I become root to mount a USB drive then invoke x11-fm/xfe from the same terminal to work with files. Editing files or running commands as needed and compiling ports are all done as root. I know both passwords anyway, am the only usr and Admin of my machines so `su` is all I've ever used. When I'm done I log out and run browsers and such from my usr account.

I had my root password entered twice in DandyOS before I noticed it wanted the usr password. I didn't know it installed sudo by default, once more and I'd have been locked out.  What sense does that make if I already know the root password? Yet the user can gain root privileges with the user password.

I know it's not considered good practice to do things as root. Good practice was something I learned on my own mostly from making mistakes and carry over a lot of things I do differently from back then. I never edit /etc/fstab to mount my USB drives and that seems to be standard practice from a recent thread.


----------



## funkygoby (Oct 20, 2019)

I agree. For me sudo never made sense as a more-secure-than-su.
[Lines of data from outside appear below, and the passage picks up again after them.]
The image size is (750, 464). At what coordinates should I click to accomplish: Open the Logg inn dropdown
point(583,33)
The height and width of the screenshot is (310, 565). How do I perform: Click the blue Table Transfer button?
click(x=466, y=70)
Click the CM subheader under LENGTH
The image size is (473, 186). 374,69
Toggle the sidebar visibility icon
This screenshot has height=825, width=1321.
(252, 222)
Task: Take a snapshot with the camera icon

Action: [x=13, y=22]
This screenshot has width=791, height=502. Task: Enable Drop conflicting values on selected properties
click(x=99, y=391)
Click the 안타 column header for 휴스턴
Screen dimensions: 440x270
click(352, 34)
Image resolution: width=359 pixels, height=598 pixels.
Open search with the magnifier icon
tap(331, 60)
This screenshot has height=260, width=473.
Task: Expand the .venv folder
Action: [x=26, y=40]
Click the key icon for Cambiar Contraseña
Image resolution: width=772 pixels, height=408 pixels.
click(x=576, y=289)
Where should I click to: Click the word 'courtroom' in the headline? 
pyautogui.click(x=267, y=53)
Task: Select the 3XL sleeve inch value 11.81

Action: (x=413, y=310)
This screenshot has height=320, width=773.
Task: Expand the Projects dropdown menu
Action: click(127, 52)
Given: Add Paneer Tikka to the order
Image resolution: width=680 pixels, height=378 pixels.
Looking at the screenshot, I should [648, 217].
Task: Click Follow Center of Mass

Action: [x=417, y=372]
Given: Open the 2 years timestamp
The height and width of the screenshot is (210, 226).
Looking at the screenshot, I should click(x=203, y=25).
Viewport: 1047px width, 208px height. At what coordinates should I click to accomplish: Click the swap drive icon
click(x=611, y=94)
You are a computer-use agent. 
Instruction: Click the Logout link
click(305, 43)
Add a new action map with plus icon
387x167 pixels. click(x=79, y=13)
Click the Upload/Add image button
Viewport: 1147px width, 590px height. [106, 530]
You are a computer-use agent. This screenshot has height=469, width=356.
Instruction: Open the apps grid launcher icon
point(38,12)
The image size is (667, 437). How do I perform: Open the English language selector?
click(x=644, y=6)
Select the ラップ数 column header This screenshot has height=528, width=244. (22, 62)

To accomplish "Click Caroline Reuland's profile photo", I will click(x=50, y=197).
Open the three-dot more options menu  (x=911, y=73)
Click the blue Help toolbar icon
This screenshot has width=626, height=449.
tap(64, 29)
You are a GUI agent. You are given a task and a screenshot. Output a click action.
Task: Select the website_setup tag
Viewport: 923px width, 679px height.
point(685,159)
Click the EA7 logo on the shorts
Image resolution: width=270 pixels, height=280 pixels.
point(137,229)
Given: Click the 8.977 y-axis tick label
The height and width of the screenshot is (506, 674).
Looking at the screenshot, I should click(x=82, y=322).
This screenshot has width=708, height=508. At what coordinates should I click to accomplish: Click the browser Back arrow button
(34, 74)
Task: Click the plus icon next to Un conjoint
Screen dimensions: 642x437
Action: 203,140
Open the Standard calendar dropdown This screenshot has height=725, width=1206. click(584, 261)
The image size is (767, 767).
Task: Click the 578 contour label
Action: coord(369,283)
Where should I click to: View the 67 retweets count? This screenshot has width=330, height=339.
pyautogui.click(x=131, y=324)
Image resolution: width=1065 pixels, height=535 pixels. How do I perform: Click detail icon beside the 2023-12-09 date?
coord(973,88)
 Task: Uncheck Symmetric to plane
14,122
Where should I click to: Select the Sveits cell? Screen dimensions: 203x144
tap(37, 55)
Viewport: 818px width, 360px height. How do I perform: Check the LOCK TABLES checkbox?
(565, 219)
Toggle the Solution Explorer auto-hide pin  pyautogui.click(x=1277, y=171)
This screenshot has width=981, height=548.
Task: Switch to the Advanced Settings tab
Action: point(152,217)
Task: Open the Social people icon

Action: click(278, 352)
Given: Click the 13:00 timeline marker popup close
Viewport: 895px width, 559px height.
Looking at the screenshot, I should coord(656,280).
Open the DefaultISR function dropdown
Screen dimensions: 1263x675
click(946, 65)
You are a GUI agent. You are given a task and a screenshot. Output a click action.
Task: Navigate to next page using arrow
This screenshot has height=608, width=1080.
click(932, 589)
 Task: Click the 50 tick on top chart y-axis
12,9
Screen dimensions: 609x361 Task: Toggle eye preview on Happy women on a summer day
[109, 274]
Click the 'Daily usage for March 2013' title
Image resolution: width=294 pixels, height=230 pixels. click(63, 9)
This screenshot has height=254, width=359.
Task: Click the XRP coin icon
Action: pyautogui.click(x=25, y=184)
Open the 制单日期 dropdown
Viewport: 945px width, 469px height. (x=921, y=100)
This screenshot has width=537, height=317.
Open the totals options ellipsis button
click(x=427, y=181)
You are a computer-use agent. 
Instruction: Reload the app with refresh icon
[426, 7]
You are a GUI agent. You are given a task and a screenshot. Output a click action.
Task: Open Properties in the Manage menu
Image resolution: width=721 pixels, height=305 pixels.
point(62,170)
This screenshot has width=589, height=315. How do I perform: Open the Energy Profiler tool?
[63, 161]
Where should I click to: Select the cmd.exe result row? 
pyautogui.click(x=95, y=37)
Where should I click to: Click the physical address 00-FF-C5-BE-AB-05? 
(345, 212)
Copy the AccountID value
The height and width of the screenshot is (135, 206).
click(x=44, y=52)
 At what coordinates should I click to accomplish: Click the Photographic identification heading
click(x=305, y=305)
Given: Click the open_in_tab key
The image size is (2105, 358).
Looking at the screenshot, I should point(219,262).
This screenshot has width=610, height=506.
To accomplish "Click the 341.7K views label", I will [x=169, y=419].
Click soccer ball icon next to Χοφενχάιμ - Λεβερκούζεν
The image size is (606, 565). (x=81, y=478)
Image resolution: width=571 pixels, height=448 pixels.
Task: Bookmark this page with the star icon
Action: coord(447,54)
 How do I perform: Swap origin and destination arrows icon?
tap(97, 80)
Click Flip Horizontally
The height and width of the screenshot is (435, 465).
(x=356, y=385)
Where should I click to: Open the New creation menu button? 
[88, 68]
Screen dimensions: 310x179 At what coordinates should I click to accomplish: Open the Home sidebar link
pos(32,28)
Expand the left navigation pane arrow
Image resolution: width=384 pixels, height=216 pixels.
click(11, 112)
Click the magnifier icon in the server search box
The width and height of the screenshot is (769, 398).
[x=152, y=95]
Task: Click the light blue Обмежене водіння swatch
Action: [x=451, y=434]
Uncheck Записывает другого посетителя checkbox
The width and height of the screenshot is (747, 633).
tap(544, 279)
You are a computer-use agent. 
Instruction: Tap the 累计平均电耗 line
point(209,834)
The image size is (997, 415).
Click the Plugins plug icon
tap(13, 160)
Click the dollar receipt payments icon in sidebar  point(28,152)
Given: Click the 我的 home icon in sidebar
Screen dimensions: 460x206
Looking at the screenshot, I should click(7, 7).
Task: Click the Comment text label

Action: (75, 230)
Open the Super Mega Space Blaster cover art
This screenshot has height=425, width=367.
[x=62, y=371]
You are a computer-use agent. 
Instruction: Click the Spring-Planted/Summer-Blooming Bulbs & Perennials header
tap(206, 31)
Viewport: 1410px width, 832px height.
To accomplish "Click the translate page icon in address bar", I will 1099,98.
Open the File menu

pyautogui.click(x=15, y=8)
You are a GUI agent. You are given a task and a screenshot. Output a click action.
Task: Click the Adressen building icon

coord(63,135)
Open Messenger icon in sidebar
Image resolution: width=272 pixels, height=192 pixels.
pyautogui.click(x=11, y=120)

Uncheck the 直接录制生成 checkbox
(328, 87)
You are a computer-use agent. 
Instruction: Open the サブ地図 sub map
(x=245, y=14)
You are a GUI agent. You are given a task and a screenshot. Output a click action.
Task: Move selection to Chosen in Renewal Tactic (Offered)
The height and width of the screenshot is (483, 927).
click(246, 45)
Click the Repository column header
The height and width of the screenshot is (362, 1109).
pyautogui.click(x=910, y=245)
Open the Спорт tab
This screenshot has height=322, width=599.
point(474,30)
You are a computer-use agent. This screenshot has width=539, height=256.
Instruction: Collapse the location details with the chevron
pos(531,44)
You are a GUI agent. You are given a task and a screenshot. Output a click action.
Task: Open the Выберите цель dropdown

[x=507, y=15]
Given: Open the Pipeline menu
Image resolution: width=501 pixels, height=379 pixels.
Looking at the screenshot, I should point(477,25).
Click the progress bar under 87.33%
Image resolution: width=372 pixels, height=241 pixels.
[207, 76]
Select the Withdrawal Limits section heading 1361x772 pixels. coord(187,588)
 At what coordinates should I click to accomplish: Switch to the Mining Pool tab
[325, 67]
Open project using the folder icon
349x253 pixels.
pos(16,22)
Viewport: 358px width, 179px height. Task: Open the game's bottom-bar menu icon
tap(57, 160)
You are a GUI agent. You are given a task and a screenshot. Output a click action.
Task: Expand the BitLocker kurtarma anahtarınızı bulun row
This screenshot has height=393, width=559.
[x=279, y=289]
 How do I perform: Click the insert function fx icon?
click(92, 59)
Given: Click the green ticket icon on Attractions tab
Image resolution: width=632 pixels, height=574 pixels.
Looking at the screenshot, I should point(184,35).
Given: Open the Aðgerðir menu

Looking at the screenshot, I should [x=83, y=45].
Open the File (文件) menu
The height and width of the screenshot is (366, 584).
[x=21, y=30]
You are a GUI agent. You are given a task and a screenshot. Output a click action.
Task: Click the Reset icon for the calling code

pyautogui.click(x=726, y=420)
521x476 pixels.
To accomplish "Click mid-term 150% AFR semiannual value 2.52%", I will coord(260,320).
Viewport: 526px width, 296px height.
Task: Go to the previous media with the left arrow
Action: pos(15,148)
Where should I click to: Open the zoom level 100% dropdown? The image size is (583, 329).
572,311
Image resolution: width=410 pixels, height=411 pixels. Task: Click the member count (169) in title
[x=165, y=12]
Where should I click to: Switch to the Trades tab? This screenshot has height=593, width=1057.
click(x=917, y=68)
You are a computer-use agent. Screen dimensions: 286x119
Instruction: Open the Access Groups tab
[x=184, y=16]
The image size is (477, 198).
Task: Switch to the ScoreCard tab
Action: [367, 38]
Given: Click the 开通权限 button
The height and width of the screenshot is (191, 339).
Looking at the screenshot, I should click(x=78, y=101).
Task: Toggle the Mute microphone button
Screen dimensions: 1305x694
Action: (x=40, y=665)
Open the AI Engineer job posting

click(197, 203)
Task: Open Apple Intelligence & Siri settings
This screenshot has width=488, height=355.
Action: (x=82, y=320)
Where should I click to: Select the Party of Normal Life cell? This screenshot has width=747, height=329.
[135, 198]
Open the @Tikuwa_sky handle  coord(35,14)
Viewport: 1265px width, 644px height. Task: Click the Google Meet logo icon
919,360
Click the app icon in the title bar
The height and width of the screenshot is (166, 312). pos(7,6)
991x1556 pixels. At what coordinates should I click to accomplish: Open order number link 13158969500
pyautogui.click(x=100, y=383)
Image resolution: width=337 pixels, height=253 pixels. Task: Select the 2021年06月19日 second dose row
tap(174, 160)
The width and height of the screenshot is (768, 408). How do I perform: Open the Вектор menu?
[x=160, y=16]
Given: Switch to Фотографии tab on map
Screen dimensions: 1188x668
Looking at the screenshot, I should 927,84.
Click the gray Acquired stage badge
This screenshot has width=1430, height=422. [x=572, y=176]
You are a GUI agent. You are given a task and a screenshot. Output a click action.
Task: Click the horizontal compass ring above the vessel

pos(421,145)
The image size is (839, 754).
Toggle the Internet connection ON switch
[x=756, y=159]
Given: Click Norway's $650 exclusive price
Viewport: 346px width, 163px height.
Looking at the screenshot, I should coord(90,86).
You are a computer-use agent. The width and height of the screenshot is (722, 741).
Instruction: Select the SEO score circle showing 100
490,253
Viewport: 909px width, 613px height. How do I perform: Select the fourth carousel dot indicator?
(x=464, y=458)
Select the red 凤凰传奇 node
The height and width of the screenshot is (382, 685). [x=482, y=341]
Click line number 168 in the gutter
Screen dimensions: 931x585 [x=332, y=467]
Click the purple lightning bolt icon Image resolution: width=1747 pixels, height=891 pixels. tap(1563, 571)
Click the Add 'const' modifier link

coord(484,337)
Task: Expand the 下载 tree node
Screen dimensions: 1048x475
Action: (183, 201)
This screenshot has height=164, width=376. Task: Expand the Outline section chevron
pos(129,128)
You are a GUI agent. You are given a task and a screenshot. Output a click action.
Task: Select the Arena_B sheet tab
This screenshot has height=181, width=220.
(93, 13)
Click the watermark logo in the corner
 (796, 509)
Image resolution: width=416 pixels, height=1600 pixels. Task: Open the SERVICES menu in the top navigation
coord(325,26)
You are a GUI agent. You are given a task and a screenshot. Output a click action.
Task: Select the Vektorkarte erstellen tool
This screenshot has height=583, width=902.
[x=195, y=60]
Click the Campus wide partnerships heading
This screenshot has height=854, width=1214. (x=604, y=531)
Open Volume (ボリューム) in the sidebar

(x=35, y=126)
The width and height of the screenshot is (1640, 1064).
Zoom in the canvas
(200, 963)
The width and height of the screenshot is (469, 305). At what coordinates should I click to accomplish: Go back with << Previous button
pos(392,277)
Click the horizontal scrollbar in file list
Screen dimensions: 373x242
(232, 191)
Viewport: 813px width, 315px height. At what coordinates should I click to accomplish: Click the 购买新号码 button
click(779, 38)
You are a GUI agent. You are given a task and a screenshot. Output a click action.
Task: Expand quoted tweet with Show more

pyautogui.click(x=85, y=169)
I understand that you can use sudo to delegate specific admin tasks to simple users. What I do not get is why some people give all privileges without password to their user and then claim that it is safer.

The explanation I see is by using su, you might forget that you are logged as root after q while. Whereas with sudo, you will have to re-enter your password at some point.
Why not just color the prompt (red for root) ?


----------



## Deleted member 30996 (Oct 20, 2019)

If it was me there would be a different password for the `sudo` group than the root or user password.



funkygoby said:


> What I do not get is why some people give all privileges without password to their user and then claim that it is safer.



It's not.

That's how I learned to use the first computer I touched. I had unlimited access to the company computer, printer, all their floppy disks and the weekend alone to learn to use it. The next logical step seemed to be accessing the data on their floppy disks. That's what you did in Shadowrun and all I knew about computers before then.

The worst thing I did is print off a love poem some girl wrote the guy who took my Weekend Houseparent job when I got promoted to Unit Manager and embarrass him with it. When they upgraded to a new one I set it up and had to show them how to boot it up.


----------